_Assignment_
Only lines containing the word "agent" are needed; pull them out of the material.

_Given information_
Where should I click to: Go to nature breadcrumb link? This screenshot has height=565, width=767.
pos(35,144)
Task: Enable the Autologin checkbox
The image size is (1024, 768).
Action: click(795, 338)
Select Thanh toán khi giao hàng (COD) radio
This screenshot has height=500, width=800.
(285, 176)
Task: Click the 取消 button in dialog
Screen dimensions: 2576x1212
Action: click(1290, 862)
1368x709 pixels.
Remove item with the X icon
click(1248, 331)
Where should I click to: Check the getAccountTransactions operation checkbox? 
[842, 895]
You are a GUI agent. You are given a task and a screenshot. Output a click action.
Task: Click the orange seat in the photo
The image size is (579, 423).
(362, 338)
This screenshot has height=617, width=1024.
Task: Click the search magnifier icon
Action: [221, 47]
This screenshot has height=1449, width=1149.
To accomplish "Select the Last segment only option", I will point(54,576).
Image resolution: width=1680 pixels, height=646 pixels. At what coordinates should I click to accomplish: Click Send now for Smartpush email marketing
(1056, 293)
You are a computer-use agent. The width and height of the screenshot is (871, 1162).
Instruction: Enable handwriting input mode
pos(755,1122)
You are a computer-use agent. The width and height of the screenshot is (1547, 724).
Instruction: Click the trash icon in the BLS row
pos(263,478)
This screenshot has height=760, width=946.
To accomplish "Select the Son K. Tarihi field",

_Exercise solution_
You are a GUI agent. You are given a task and a screenshot. Output a click action.
You are a computer-use agent. The width and height of the screenshot is (871, 1162).
You are a computer-use agent. The width and height of the screenshot is (1547, 724).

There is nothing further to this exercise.